## Work instructions
A complete and exact copy of the data below is the task.

## Available records
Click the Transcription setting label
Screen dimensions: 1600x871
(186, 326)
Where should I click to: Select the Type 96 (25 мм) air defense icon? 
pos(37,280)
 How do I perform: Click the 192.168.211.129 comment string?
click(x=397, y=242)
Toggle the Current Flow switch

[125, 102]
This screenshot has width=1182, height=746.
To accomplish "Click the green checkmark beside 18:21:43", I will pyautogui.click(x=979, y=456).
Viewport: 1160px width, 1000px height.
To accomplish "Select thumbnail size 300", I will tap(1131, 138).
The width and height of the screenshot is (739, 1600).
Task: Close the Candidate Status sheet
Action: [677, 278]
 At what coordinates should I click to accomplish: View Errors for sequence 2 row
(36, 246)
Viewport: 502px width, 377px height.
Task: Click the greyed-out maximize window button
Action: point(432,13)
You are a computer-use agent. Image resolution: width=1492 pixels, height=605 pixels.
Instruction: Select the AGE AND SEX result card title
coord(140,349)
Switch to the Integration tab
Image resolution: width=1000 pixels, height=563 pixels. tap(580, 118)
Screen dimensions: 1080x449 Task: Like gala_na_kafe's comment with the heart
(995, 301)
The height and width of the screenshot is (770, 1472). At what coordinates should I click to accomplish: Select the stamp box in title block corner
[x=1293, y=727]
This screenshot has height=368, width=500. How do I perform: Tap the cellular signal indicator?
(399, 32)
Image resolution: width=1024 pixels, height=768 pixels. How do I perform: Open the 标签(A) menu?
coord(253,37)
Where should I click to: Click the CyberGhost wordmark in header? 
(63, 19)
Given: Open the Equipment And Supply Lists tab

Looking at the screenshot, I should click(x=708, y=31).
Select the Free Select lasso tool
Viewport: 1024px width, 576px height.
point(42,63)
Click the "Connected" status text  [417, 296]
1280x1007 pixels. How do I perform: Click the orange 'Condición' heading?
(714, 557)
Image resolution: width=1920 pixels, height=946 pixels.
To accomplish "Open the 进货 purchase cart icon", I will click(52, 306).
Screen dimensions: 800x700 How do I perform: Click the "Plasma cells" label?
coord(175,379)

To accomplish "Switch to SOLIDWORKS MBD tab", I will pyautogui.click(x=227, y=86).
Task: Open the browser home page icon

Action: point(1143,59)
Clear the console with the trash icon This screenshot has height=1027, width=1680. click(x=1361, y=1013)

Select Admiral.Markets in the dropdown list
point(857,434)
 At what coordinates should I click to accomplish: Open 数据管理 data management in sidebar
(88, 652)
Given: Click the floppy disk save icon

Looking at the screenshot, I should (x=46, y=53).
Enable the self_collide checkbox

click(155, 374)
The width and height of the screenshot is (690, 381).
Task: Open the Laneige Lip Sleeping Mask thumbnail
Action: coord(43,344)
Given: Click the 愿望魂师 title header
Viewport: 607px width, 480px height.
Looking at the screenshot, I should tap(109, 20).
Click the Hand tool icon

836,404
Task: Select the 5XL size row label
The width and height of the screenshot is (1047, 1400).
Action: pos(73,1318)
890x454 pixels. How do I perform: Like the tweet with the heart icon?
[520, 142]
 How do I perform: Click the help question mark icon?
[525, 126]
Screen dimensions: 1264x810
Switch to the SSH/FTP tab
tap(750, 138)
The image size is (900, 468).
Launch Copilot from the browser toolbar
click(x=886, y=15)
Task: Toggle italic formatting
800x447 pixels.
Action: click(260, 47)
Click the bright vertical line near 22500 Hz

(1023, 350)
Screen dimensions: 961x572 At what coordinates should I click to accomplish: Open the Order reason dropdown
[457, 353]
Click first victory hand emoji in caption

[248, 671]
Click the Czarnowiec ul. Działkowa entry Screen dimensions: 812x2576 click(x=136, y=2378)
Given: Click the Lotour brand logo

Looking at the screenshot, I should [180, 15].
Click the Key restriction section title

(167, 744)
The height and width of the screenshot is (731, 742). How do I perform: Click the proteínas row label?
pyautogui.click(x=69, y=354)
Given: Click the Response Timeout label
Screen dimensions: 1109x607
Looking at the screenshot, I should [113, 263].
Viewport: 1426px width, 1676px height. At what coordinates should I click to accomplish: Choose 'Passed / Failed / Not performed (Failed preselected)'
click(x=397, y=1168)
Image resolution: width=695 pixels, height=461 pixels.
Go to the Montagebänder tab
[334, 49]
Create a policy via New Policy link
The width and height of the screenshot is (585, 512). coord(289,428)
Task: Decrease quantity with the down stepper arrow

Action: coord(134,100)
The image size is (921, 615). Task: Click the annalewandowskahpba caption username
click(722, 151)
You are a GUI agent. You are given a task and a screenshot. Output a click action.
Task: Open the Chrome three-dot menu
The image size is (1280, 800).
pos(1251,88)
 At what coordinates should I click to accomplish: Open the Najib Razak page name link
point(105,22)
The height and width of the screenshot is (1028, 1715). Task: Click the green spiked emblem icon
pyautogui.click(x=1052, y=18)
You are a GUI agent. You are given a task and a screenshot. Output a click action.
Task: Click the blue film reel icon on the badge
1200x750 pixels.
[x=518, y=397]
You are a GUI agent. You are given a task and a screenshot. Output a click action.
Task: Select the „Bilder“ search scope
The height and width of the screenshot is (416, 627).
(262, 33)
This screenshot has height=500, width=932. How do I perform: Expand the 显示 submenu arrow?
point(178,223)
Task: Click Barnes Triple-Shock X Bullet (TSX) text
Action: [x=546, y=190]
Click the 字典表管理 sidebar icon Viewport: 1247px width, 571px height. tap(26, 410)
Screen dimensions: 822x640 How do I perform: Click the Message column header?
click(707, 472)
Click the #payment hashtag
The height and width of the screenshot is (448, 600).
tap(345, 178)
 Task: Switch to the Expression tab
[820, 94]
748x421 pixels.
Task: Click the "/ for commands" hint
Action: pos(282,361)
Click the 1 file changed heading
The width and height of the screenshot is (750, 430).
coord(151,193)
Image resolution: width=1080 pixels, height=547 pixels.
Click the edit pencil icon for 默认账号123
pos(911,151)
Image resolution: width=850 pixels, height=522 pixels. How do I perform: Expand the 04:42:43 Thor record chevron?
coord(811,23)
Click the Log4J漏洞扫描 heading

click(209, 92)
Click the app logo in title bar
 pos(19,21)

## Result of this task
Click the Transcription setting label
Screen dimensions: 1600x871
(186, 326)
Where should I click to: Select the Type 96 (25 мм) air defense icon? 
pos(37,280)
 How do I perform: Click the 192.168.211.129 comment string?
click(x=397, y=242)
Toggle the Current Flow switch

[125, 102]
This screenshot has width=1182, height=746.
To accomplish "Click the green checkmark beside 18:21:43", I will pyautogui.click(x=979, y=456).
Viewport: 1160px width, 1000px height.
To accomplish "Select thumbnail size 300", I will tap(1131, 138).
The width and height of the screenshot is (739, 1600).
Task: Close the Candidate Status sheet
Action: [677, 278]
 At what coordinates should I click to accomplish: View Errors for sequence 2 row
(36, 246)
Viewport: 502px width, 377px height.
Task: Click the greyed-out maximize window button
Action: point(432,13)
You are a computer-use agent. Image resolution: width=1492 pixels, height=605 pixels.
Instruction: Select the AGE AND SEX result card title
coord(140,349)
Switch to the Integration tab
Image resolution: width=1000 pixels, height=563 pixels. tap(580, 118)
Screen dimensions: 1080x449 Task: Like gala_na_kafe's comment with the heart
(995, 301)
The height and width of the screenshot is (770, 1472). At what coordinates should I click to accomplish: Select the stamp box in title block corner
[x=1293, y=727]
This screenshot has height=368, width=500. How do I perform: Tap the cellular signal indicator?
(399, 32)
Image resolution: width=1024 pixels, height=768 pixels. How do I perform: Open the 标签(A) menu?
coord(253,37)
Where should I click to: Click the CyberGhost wordmark in header? 
(63, 19)
Given: Open the Equipment And Supply Lists tab

Looking at the screenshot, I should click(x=708, y=31).
Select the Free Select lasso tool
Viewport: 1024px width, 576px height.
point(42,63)
Click the "Connected" status text  [417, 296]
1280x1007 pixels. How do I perform: Click the orange 'Condición' heading?
(714, 557)
Image resolution: width=1920 pixels, height=946 pixels.
To accomplish "Open the 进货 purchase cart icon", I will click(52, 306).
Screen dimensions: 800x700 How do I perform: Click the "Plasma cells" label?
coord(175,379)

To accomplish "Switch to SOLIDWORKS MBD tab", I will pyautogui.click(x=227, y=86).
Task: Open the browser home page icon

Action: point(1143,59)
Clear the console with the trash icon This screenshot has height=1027, width=1680. click(x=1361, y=1013)

Select Admiral.Markets in the dropdown list
point(857,434)
 At what coordinates should I click to accomplish: Open 数据管理 data management in sidebar
(88, 652)
Given: Click the floppy disk save icon

Looking at the screenshot, I should (x=46, y=53).
Enable the self_collide checkbox

click(155, 374)
The width and height of the screenshot is (690, 381).
Task: Open the Laneige Lip Sleeping Mask thumbnail
Action: coord(43,344)
Given: Click the 愿望魂师 title header
Viewport: 607px width, 480px height.
Looking at the screenshot, I should tap(109, 20).
Click the Hand tool icon

836,404
Task: Select the 5XL size row label
The width and height of the screenshot is (1047, 1400).
Action: pos(73,1318)
890x454 pixels. How do I perform: Like the tweet with the heart icon?
[520, 142]
 How do I perform: Click the help question mark icon?
[525, 126]
Screen dimensions: 1264x810
Switch to the SSH/FTP tab
tap(750, 138)
The image size is (900, 468).
Launch Copilot from the browser toolbar
click(x=886, y=15)
Task: Toggle italic formatting
800x447 pixels.
Action: click(260, 47)
Click the bright vertical line near 22500 Hz

(1023, 350)
Screen dimensions: 961x572 At what coordinates should I click to accomplish: Open the Order reason dropdown
[457, 353]
Click first victory hand emoji in caption

[248, 671]
Click the Czarnowiec ul. Działkowa entry Screen dimensions: 812x2576 click(x=136, y=2378)
Given: Click the Lotour brand logo

Looking at the screenshot, I should [180, 15].
Click the Key restriction section title

(167, 744)
The height and width of the screenshot is (731, 742). How do I perform: Click the proteínas row label?
pyautogui.click(x=69, y=354)
Given: Click the Response Timeout label
Screen dimensions: 1109x607
Looking at the screenshot, I should [113, 263].
Viewport: 1426px width, 1676px height. At what coordinates should I click to accomplish: Choose 'Passed / Failed / Not performed (Failed preselected)'
click(x=397, y=1168)
Image resolution: width=695 pixels, height=461 pixels.
Go to the Montagebänder tab
[334, 49]
Create a policy via New Policy link
The width and height of the screenshot is (585, 512). coord(289,428)
Task: Decrease quantity with the down stepper arrow

Action: coord(134,100)
The image size is (921, 615). Task: Click the annalewandowskahpba caption username
click(722, 151)
You are a GUI agent. You are given a task and a screenshot. Output a click action.
Task: Open the Chrome three-dot menu
The image size is (1280, 800).
pos(1251,88)
 At what coordinates should I click to accomplish: Open the Najib Razak page name link
point(105,22)
The height and width of the screenshot is (1028, 1715). Task: Click the green spiked emblem icon
pyautogui.click(x=1052, y=18)
You are a GUI agent. You are given a task and a screenshot. Output a click action.
Task: Click the blue film reel icon on the badge
1200x750 pixels.
[x=518, y=397]
You are a GUI agent. You are given a task and a screenshot. Output a click action.
Task: Select the „Bilder“ search scope
The height and width of the screenshot is (416, 627).
(262, 33)
This screenshot has height=500, width=932. How do I perform: Expand the 显示 submenu arrow?
point(178,223)
Task: Click Barnes Triple-Shock X Bullet (TSX) text
Action: [x=546, y=190]
Click the 字典表管理 sidebar icon Viewport: 1247px width, 571px height. tap(26, 410)
Screen dimensions: 822x640 How do I perform: Click the Message column header?
click(707, 472)
Click the #payment hashtag
The height and width of the screenshot is (448, 600).
tap(345, 178)
 Task: Switch to the Expression tab
[820, 94]
748x421 pixels.
Task: Click the "/ for commands" hint
Action: pos(282,361)
Click the 1 file changed heading
The width and height of the screenshot is (750, 430).
coord(151,193)
Image resolution: width=1080 pixels, height=547 pixels.
Click the edit pencil icon for 默认账号123
pos(911,151)
Image resolution: width=850 pixels, height=522 pixels. How do I perform: Expand the 04:42:43 Thor record chevron?
coord(811,23)
Click the Log4J漏洞扫描 heading

click(209, 92)
Click the app logo in title bar
 pos(19,21)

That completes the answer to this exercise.